I hope more companies will soon follow


----------



## XL-R8R (Dec 19, 2012)

About time some dev took the time to code real games for Linux, too and not just Windoze.... 

However, I can't help but feel this is at least some form of desperation from THQ to save their falling share price/failing company from the dogs by gaining support from another group of people in the hopes of sustaining themselves.



I hope THQ live on... I want Company of Heroes like a crackho wants her next fix. :shadedshu


----------



## TheMailMan78 (Dec 19, 2012)

Easy Rhino said:


> In case you havn't heard...
> 
> http://www.joystiq.com/2012/12/18/thq-considering-linux-and-other-platforms-after-humble-bundle-su/
> 
> I doubt we will see AAA titles soon but if they are at least willing to discuss Linux support then I see that as a big step forward. This all relies on how successful Steam for Linux is...



THQ is going there in hopes of making money for a change. Ever since the leader of Team Ninja left they have been screwed.


----------



## XL-R8R (Dec 19, 2012)

TheMailMan78 said:


> THQ is going there in hopes of making money for a change. Ever since the leader of Team Ninja left they have been screwed.



Ever since Rubin took over, you mean?


----------



## Easy Rhino (Dec 19, 2012)

XL-R8R said:


> I hope THQ live on... I want Company of Heroes like a crackho wants her next fix. :shadedshu



same!


----------



## NinkobEi (Dec 19, 2012)

Well now I regret not picking up that THQ bundle a while back. They probably won't get cheaper sales than that.

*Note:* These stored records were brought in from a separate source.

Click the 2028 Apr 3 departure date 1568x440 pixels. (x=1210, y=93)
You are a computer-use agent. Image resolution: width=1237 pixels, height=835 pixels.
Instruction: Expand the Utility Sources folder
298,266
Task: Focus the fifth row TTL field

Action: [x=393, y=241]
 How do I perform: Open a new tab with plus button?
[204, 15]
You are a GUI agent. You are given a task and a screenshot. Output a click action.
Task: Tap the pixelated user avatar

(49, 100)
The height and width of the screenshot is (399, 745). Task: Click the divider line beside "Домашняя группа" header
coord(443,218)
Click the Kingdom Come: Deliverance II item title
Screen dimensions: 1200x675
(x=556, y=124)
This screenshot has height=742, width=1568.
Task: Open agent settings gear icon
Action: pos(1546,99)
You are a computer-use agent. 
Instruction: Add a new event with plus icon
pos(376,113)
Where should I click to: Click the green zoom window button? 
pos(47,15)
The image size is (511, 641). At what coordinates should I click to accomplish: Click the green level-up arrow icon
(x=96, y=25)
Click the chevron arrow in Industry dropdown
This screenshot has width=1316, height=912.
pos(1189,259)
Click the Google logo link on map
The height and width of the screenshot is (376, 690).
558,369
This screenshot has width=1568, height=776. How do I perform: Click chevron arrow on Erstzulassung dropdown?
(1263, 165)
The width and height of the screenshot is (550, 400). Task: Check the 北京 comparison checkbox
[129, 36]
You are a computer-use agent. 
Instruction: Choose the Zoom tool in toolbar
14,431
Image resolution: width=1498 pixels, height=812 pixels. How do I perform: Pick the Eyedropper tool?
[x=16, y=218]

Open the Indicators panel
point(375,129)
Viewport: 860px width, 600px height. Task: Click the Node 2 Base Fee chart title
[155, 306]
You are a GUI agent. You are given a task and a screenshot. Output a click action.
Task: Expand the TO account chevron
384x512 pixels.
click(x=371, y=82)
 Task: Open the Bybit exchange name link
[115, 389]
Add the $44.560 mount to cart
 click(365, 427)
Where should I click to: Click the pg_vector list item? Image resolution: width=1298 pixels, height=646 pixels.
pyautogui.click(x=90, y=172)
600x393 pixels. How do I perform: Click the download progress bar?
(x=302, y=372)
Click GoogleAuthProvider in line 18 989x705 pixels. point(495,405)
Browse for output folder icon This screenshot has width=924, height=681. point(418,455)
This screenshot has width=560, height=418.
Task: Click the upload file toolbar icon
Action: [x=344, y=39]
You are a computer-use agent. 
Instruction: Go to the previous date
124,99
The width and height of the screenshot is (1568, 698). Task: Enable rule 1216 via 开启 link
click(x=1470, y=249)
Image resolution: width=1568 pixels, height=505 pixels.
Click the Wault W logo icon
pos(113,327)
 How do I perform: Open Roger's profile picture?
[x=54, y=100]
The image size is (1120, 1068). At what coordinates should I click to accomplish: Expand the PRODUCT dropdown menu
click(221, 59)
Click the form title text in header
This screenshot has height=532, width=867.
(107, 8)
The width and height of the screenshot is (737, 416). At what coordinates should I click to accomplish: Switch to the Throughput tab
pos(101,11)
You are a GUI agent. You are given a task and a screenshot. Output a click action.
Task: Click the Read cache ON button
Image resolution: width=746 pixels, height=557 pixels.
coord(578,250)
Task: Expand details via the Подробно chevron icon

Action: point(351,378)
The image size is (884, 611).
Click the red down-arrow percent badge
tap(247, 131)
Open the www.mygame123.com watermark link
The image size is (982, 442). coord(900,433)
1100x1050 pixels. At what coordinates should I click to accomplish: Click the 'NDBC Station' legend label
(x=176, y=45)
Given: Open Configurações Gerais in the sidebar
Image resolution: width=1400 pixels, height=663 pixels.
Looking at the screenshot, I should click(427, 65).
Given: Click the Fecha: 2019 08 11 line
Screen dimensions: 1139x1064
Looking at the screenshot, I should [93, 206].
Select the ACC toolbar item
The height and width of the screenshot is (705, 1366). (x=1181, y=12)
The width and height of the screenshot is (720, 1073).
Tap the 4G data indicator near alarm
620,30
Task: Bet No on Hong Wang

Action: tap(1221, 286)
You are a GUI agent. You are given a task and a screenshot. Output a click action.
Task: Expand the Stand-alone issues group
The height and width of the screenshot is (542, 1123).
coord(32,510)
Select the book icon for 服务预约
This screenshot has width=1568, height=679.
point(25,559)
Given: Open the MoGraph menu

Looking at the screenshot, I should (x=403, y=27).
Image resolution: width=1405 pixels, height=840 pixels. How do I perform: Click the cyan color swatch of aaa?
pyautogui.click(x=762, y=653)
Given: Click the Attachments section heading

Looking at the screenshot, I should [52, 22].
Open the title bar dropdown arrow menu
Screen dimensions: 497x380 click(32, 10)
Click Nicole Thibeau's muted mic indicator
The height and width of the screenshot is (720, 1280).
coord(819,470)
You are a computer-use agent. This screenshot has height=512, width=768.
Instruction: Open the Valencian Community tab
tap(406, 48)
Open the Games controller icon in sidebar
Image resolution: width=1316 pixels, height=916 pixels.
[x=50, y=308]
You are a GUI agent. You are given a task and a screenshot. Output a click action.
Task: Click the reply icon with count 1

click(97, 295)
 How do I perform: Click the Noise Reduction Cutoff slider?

Also, THQ to declare bankruptcy soonish
http://finance.yahoo.com/news/thq-inc-secures-asset-purchase-185300188.html


----------



## brandonwh64 (Dec 19, 2012)

YEp nick, PCgamer just posted this on FB

http://www.pcgamer.com/2012/12/19/thq-bankruptcy/


----------



## Ravenas (Dec 19, 2012)

Obvious possibility of THQ bringing their games to Steambox. CoH2 on Steambox? Yes please.


----------



## Mindweaver (Dec 19, 2012)

Best news of the day! Moar Games using GL Please!


----------



## Frick (Dec 19, 2012)

NinkobEi said:


> Well now I regret not picking up that THQ bundle a while back. They probably won't get cheaper sales than that.
> 
> Also, THQ to declare bankruptcy soonish
> http://finance.yahoo.com/news/thq-inc-secures-asset-purchase-185300188.html



I forgot about it.


----------



## Nordic (Dec 19, 2012)

More momentum for gaming on linux.


----------



## Easy Rhino (Dec 20, 2012)

there is a lot of forward momentum with gaming on linux. honestly, i can hardly believe it. if things really do pan out and i start seeing some AAA titles on linux i will personally bake Gabe a cake and hand deliver it to him.


----------



## a_ump (Dec 20, 2012)

it would be too awesome. I'm sure Valve will be among if not the first company to get AAA titles compatible with linux.


----------



## Kreij (Dec 20, 2012)

With THQ basically going under, I'm sure their comments on their push to Linux will be on hold for quite some time.
The whole thing boils down to can the developers and publishers get a good ROI by porting games to Linux. If they can, it will happen. While having the likes of Gabe and Valve pushing for it is good, they are not big enough (from a development standpoint) to enact an industry wide rush to produce on the platform. 
We shall see.


----------



## Guitar (Dec 20, 2012)

Kreij said:


> With THQ basically going under, I'm sure their comments on their push to Linux will be on hold for quite some time.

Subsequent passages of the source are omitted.